The church at Corinth is about 5 years old, when Paul writes his first letter to them. A few months later, news reaches him that the believers have listened and obeyed. So he pulls out his pen again to encourage and comfort them. The first chapter of his second letter to the Corinthians uses the word “comfort” more than anywhere else in Scripture.

But this morning, I saw something surprising.

Paul is about 55 years old. He has planting churches for about 8 years and has seen 12 or more churches planted. But he has also suffered, and he tells us about it 4 times in 2 Corinthians 1:8-11; 4:8-11; 6:3-10; and 11:23-28. While he was in Corinth, sinners cursed him, took him to court, and beat one of his converts (Acts 18:1-17). And of course, he was greatly discouraged so much that he wanted to leave the city and perhaps mission work entirely.

When he writes 2 Corinthians, at the very beginning, he shows that all of his suffering as a missionary is intended by God to produce true faith in the hearts of those on his mission field.

And whether we be afflicted, it is for your consolation and salvation, which is effectual in the enduring of the same sufferings which we also suffer: 2 Corinthians 1:6

The purpose that should motivate a missionary to go through his pain and hardship is the spiritual comfort and ultimately the salvation of the natives to whom he is bringing the gospel.
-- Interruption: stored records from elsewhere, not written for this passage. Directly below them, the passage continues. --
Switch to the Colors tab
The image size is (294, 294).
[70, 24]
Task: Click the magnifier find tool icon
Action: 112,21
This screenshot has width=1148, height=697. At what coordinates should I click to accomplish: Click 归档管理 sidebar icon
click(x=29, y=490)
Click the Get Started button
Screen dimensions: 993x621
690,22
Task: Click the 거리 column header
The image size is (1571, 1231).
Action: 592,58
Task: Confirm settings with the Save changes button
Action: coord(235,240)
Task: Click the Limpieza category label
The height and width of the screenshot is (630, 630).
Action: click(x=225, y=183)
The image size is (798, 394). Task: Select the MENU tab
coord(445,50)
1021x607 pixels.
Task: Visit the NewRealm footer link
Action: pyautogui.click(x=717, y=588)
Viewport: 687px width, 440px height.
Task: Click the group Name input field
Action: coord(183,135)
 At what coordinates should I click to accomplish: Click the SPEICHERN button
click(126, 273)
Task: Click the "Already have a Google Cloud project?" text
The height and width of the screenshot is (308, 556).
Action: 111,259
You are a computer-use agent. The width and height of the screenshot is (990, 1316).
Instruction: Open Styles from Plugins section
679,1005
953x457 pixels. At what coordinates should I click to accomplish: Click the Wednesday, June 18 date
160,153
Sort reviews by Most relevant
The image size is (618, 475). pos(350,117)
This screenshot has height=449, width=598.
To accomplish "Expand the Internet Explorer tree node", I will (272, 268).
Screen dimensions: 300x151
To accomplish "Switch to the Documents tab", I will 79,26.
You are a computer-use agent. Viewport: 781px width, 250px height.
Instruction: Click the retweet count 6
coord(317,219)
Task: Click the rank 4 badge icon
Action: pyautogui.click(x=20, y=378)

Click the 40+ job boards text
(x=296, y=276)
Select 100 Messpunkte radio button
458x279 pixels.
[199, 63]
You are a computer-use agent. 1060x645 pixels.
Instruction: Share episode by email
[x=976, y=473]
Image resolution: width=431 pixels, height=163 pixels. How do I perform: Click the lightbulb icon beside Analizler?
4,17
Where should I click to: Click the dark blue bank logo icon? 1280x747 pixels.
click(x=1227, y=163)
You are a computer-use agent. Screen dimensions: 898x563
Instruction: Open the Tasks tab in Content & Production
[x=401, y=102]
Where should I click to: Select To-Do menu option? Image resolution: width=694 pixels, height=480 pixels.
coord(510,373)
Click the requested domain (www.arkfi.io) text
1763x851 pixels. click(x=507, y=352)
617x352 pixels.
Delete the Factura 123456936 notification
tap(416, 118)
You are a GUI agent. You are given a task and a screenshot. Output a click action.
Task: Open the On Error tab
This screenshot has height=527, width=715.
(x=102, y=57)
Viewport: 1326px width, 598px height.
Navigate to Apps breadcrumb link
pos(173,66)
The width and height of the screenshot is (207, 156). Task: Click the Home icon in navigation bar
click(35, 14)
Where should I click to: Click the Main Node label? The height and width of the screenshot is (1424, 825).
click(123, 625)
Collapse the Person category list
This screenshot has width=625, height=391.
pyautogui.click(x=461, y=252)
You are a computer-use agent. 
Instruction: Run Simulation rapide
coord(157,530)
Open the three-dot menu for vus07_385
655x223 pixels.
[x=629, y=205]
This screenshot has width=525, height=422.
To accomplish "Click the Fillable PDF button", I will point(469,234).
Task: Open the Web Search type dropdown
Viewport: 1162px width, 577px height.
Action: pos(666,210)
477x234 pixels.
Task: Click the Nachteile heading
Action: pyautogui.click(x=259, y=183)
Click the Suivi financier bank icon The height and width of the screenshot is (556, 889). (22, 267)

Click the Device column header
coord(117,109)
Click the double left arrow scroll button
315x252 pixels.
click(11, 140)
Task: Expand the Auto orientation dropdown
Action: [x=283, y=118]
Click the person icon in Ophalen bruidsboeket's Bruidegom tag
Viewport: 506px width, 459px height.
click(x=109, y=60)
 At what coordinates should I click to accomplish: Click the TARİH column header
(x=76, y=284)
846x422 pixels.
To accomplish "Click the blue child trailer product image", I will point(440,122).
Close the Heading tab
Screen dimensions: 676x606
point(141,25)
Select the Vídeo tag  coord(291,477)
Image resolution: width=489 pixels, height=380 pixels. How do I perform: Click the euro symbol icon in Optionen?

And when the missionary sees the new converts taking strength from his example, that produces even more ability to endure on and on.

What does a missionary suffer?

  1. Learning an undeveloped language—Many missionaries experience some or all of these: no language school, no Bible, no dictionary, no internet videos, no songs, no vast vocabulary.
  2. Increased crime—Paul the apostle experienced crime because he was a churchplanter, and many missionaries put themselves in higher risk areas because of their calling.
  3. Being lied to over and over resulting in wasted time, temptations to bitterness and anger, and sometimes theft or injury.
  4. Working with governments for visas and land ownership—Unfeeling bureaucrats make life very stressful for missionaries often by their simple incompetence and apathy.
  5. Very small ministries—A church might meet for years with less than 10 people, for example: 2 grandmas, 4 youth, 2 women, and 1 man with no husband and wife units.
  6. Rejection and apathy in evangelism—The despair that comes from being constantly rejected, mocked, or ignored feels like staying awake for a week without sleep.
  7. Unusual diseases and inferior medical care—This can be a very heavy weight especially for the mother.
  8. Living far from family—help with child birth, phone calls in the same time zone, more frequent visits, sympathy of shared cultural experiences.
  9. Unique conflicts with other Christians—From supporters, to converts, to friends, interpersonal tension can be very stressful.

The list does not include beating, poverty, and famine like Paul because those are not so common in the modern world though some certainly experience this as well.

The great insight that struck me today was that all these hardships endured with manly grace and kindness show to the new converts the nature of Christianity in such warm and lively colors that they too find faith kindled in their hearts. We suffer for their salvation, not to remove the Father’s wrath, but our suffering persuades them to the truth of the doctrines we have preached.

Sixteen days ago, I received a voice note from a first generation Tsonga believer saying that after watching the life of a missionary he had learned what true Christianity is. I think that is what Paul is saying, and I had never seen it before.

In other words, Missionaries endure every hardship for the sake of the elect so that they might be saved.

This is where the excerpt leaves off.